Dante helped me understand the mistakes and mistaken beliefs that brought me to this dead end. He showed me that I had the power to change, and revealed to me how to do so. Most important of all, the poet gave me a renewed vision of life.

Maybe you think about the Divine Comedy—if you think of it at all— as one of those great books you ought to have read but never got around to. Or maybe you did read it in ittybittydantehigh school or college and didn’t really understand what the big deal was. This was me in the summer of 2013: a middle-aged man, lost and struggling, who never imagined a fourteenth-century poem would have anything to do with his twenty-first-century life.

Little did I know that Dante Alighieri, the failed Tuscan politician beggared by exile, knew me better than I knew myself.

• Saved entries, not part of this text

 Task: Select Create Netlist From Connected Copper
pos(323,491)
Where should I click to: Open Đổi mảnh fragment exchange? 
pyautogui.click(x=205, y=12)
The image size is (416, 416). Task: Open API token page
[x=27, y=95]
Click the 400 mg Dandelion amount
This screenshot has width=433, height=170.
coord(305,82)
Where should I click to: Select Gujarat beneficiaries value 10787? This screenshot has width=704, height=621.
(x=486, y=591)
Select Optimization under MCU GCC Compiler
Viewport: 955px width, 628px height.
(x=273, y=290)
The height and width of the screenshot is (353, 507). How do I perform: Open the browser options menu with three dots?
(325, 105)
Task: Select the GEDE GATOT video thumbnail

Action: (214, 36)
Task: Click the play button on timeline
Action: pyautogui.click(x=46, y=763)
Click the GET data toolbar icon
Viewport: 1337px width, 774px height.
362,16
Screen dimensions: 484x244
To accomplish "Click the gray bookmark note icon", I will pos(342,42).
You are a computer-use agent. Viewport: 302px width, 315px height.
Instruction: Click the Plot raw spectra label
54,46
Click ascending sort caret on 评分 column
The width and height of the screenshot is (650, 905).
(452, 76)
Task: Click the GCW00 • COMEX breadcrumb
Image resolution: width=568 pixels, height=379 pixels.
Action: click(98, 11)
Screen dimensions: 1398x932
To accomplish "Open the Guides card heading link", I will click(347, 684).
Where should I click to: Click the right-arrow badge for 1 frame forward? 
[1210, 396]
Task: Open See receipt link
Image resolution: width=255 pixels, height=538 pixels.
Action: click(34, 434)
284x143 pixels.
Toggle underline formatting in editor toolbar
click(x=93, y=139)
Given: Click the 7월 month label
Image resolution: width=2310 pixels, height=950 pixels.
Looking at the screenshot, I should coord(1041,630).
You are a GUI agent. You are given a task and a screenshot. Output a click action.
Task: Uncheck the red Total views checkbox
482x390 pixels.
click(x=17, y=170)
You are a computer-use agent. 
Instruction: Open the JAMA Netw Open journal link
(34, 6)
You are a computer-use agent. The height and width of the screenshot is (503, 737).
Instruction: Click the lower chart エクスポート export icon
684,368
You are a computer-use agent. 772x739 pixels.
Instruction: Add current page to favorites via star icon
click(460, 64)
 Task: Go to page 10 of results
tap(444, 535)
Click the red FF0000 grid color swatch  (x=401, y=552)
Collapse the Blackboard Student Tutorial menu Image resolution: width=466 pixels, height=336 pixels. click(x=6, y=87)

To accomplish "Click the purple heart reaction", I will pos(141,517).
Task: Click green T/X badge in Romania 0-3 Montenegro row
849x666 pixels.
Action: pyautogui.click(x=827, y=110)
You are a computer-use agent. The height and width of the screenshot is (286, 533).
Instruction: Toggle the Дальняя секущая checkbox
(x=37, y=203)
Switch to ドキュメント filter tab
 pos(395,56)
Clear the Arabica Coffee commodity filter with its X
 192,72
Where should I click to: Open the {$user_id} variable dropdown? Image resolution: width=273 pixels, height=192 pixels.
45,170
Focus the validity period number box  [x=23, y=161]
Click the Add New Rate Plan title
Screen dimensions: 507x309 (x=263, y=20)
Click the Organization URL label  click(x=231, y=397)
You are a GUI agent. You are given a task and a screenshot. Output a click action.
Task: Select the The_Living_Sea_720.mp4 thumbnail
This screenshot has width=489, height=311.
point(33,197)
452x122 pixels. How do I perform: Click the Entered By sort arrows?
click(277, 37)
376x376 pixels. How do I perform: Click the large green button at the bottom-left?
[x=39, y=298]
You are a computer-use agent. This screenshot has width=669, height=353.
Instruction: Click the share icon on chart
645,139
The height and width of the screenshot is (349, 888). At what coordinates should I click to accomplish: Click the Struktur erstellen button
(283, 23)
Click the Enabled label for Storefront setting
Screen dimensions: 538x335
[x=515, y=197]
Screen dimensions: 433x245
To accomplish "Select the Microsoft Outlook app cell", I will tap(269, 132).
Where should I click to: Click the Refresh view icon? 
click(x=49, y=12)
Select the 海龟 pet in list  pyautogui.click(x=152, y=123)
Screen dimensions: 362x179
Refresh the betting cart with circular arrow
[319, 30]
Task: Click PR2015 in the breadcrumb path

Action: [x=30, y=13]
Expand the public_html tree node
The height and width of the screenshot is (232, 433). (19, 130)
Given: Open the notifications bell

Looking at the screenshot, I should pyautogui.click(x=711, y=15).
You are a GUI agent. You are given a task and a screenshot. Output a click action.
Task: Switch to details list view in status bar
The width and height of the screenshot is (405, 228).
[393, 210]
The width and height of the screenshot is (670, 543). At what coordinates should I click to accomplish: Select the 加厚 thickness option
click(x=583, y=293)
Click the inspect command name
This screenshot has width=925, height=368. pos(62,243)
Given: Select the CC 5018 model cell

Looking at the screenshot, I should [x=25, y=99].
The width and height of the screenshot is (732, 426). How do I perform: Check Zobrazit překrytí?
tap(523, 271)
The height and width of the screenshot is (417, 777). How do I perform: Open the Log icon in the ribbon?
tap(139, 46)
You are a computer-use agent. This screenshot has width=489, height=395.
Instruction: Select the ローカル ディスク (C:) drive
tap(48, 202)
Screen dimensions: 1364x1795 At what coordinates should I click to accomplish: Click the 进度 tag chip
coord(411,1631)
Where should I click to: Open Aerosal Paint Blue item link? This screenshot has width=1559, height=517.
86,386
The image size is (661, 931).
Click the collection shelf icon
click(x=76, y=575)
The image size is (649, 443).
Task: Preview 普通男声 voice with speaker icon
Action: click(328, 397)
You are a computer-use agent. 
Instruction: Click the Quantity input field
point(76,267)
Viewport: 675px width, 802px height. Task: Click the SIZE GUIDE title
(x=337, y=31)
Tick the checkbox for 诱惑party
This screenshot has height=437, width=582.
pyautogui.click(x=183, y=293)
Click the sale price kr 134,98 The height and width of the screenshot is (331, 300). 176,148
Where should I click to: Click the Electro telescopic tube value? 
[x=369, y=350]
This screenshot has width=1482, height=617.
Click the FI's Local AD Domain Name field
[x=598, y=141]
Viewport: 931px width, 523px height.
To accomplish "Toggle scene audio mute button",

The Commedia, as his poem is called in the original Italian, is radical stuff. You will not be the same after reading it. How could you be? All of life is in there.

Dante’s tale is a fantasy about a lost man who finds his way back to life after walking through the pits of hell, climbing up the mountain of purgatory, and ascending to the heights of heaven. But it’s really a story about real life and the incredible journey of our lives, yours and mine.

The Commedia is a seven-hundred-year-old poem honored as a pinnacle of western civilization. But it’s also a practical guide to life, one that promises rescue, restoration, and freedom. This book, How Dante Can Save Your Life, tells the story of how the treasures of wisdom buried in the Commedia’s 14,233 lines gave me a rich new life.

Though the Commedia was written by a faithful Catholic, its message is universal. You don’t have to be a Catholic, or any sort of believer, to love it and to be changed by it. And though mine is a book that’s ultimately about learning to live with God, it is not a book of religious apologetics; it is a book about finding our own true path. Like the Commedia it celebrates, this book is for believers who struggle to hold on to their faith when religious institutions have lost credibility. It’s a book for people who have lost faith in love, in other people, in the family, in politics, in their careers, and in the possibility of worldly success. Dante has been there too. He gets it.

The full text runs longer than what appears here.